→ **Aim of the task**
Copy out each line below in which the string "gear" appears.

→ **Supplied records**

************

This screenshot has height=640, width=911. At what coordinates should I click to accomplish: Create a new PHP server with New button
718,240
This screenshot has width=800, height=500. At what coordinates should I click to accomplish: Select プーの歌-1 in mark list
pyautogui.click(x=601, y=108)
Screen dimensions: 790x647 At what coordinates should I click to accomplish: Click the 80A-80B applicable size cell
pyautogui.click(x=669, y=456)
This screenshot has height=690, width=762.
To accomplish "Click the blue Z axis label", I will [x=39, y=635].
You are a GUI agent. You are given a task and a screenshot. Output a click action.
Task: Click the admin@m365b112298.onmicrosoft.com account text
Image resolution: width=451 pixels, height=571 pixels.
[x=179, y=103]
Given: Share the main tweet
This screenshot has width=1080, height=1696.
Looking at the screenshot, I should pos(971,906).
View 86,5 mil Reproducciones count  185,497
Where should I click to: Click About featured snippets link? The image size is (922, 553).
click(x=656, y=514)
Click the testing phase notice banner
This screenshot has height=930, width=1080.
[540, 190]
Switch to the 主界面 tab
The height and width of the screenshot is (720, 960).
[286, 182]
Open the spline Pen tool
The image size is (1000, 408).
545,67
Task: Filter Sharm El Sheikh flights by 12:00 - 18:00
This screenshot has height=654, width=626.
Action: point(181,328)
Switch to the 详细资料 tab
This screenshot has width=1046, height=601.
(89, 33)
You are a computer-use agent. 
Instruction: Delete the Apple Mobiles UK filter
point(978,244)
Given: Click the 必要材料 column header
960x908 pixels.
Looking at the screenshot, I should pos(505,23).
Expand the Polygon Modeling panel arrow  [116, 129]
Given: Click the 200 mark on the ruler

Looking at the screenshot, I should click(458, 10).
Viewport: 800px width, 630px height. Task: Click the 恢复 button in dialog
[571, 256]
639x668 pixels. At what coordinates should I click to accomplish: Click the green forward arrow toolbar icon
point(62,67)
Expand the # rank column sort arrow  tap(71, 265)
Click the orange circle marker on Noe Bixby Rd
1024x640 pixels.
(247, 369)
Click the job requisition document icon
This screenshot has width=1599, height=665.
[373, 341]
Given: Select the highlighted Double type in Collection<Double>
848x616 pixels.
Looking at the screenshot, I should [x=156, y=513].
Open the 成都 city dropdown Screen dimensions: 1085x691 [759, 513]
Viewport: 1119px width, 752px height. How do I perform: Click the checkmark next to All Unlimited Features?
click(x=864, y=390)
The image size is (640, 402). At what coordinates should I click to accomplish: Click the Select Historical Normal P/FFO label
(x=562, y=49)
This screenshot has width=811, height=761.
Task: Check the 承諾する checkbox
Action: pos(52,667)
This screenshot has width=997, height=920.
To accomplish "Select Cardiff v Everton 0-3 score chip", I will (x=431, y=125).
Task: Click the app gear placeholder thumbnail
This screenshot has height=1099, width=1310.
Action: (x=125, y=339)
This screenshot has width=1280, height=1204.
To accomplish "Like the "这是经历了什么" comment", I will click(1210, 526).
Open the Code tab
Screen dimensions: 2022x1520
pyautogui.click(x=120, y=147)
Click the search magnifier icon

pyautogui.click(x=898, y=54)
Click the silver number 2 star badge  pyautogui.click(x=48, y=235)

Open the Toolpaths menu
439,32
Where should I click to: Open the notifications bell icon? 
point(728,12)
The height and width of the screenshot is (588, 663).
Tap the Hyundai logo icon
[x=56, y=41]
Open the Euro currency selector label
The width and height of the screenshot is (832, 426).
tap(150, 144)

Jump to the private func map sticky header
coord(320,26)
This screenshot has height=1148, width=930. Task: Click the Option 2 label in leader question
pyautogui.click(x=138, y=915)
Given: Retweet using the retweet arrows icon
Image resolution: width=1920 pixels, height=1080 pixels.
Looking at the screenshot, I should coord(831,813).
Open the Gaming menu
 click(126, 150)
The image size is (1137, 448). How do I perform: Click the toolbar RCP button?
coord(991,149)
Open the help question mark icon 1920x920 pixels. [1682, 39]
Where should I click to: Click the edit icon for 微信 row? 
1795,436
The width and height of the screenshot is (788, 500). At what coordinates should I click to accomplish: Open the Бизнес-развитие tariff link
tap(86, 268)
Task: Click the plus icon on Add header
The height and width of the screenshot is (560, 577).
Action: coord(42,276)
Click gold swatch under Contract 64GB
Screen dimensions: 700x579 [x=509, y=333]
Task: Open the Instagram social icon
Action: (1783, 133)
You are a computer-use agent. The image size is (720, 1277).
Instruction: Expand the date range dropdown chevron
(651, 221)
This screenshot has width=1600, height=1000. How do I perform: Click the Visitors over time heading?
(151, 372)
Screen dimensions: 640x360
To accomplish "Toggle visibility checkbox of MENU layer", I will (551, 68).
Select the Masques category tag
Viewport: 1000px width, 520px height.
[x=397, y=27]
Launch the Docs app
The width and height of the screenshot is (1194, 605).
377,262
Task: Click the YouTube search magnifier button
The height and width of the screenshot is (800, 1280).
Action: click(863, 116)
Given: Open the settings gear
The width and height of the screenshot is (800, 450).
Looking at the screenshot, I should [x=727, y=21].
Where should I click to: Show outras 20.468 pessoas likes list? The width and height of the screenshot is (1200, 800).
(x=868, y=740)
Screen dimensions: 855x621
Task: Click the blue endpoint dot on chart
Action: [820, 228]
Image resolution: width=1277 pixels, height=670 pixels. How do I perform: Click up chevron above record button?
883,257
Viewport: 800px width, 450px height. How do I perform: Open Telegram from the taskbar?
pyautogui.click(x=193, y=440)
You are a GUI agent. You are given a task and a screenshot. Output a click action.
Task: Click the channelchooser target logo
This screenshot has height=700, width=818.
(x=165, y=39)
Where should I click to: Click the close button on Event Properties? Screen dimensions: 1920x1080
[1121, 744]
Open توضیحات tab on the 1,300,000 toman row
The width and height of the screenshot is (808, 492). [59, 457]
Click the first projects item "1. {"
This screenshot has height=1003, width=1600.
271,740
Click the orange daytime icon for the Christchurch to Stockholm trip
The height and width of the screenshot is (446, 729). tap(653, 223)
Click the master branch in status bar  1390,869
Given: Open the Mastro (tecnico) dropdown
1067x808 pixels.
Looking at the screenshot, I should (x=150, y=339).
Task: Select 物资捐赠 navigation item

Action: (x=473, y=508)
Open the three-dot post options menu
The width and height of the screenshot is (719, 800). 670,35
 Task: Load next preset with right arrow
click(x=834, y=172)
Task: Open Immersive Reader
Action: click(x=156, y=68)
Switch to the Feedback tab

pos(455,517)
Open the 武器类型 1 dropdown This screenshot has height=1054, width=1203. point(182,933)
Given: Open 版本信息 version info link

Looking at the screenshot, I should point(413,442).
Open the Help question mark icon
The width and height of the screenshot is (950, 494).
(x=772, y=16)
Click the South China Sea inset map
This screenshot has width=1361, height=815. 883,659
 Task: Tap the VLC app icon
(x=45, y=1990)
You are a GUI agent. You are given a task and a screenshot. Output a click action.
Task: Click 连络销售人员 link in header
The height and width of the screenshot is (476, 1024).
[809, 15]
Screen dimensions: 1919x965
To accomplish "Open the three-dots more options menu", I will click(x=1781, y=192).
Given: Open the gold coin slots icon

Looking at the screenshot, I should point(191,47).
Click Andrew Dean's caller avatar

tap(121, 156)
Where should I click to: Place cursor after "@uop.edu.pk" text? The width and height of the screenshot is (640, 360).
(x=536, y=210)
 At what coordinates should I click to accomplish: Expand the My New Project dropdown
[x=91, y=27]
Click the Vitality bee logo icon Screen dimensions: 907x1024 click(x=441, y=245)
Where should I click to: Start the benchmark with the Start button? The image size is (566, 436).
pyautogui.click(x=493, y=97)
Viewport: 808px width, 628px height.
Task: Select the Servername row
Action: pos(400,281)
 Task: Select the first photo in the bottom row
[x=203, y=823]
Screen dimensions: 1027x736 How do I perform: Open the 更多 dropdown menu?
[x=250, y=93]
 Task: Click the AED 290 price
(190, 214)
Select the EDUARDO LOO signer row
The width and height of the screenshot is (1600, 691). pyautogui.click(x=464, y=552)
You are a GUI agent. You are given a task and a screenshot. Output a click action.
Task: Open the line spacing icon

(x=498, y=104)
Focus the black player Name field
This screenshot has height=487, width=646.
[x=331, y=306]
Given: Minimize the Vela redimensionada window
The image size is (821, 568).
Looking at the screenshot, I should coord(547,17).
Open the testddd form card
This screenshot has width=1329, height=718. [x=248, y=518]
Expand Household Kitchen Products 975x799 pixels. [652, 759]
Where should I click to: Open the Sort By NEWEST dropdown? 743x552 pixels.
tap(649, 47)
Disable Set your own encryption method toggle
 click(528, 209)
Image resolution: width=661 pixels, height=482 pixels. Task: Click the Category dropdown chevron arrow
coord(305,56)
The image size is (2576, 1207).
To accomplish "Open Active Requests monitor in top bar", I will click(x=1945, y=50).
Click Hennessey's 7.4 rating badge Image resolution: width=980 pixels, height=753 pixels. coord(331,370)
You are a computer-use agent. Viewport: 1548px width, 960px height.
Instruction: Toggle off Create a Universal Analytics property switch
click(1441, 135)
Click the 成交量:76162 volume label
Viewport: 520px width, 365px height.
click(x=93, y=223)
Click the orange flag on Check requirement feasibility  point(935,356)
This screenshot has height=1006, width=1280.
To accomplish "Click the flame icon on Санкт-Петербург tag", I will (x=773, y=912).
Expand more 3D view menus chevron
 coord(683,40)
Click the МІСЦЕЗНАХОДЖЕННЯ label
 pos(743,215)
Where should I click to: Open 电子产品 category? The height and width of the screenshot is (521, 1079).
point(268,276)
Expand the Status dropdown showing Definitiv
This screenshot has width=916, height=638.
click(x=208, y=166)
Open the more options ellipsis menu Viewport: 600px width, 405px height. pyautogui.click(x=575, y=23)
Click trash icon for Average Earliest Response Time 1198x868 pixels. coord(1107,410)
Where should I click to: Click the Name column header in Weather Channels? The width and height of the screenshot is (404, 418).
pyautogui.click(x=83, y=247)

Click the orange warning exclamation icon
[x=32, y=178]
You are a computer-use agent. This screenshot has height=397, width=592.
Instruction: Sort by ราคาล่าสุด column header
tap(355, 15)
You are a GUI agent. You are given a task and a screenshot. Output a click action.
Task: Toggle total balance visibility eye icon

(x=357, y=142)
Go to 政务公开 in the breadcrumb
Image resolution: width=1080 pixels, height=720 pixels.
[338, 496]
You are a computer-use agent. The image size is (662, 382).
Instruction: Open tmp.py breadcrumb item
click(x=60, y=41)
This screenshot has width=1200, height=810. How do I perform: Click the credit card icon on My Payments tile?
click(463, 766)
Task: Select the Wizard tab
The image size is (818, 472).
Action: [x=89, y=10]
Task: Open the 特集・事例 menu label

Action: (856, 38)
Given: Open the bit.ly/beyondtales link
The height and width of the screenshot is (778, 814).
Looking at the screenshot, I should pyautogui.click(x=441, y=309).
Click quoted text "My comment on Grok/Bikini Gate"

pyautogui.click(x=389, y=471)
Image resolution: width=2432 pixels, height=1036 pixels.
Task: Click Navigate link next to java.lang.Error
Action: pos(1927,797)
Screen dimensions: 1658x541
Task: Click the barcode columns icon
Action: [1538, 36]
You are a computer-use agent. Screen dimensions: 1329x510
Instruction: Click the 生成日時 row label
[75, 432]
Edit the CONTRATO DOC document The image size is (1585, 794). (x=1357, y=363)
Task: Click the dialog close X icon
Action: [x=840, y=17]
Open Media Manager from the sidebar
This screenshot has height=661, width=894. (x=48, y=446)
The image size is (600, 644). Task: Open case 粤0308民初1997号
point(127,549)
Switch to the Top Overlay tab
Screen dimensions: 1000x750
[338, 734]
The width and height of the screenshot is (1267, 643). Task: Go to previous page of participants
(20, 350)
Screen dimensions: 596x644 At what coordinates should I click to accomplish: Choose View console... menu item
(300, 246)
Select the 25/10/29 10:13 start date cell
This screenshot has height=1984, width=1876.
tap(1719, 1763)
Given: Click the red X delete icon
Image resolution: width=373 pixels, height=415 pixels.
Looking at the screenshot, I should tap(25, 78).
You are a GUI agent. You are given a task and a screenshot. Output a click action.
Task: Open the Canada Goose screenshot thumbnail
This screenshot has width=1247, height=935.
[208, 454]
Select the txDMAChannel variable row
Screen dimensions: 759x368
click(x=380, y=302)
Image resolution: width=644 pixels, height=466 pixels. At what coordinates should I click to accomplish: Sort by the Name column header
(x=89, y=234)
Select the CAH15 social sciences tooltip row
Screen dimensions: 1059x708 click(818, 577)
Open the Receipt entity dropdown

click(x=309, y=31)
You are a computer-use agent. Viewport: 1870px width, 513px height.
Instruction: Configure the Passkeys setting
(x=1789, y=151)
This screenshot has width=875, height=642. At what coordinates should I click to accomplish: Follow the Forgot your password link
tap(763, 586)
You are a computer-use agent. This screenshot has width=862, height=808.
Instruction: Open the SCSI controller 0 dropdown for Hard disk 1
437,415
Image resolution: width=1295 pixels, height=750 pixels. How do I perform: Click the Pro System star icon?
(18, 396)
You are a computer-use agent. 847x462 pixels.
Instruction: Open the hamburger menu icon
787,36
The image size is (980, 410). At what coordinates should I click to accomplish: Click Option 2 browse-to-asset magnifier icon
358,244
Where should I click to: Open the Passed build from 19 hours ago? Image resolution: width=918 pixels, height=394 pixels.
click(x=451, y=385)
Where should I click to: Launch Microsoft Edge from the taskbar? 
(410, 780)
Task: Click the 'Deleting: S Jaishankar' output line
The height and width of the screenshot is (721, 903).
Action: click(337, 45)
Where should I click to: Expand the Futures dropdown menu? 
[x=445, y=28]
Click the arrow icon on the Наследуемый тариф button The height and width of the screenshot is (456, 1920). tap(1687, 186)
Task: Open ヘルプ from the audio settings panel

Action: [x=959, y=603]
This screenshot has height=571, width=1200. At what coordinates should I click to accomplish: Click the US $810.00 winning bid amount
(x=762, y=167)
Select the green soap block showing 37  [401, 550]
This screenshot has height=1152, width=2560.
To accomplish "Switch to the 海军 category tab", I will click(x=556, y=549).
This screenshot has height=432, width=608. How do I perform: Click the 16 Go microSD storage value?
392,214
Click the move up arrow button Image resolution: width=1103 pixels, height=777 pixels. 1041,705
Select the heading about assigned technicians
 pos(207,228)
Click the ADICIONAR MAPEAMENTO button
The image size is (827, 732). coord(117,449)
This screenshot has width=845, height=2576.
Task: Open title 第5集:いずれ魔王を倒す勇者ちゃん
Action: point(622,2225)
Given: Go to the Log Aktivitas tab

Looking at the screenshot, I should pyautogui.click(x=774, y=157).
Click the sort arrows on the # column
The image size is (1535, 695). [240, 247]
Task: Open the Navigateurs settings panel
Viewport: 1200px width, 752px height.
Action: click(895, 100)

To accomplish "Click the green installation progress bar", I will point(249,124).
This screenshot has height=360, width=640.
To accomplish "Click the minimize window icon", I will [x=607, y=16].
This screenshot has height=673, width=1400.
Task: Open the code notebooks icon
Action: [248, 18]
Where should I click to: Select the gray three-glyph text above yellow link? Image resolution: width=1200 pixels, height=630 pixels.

************

→ **Solution to the exercise**
Task: Click the app gear placeholder thumbnail
Given: Open the settings gear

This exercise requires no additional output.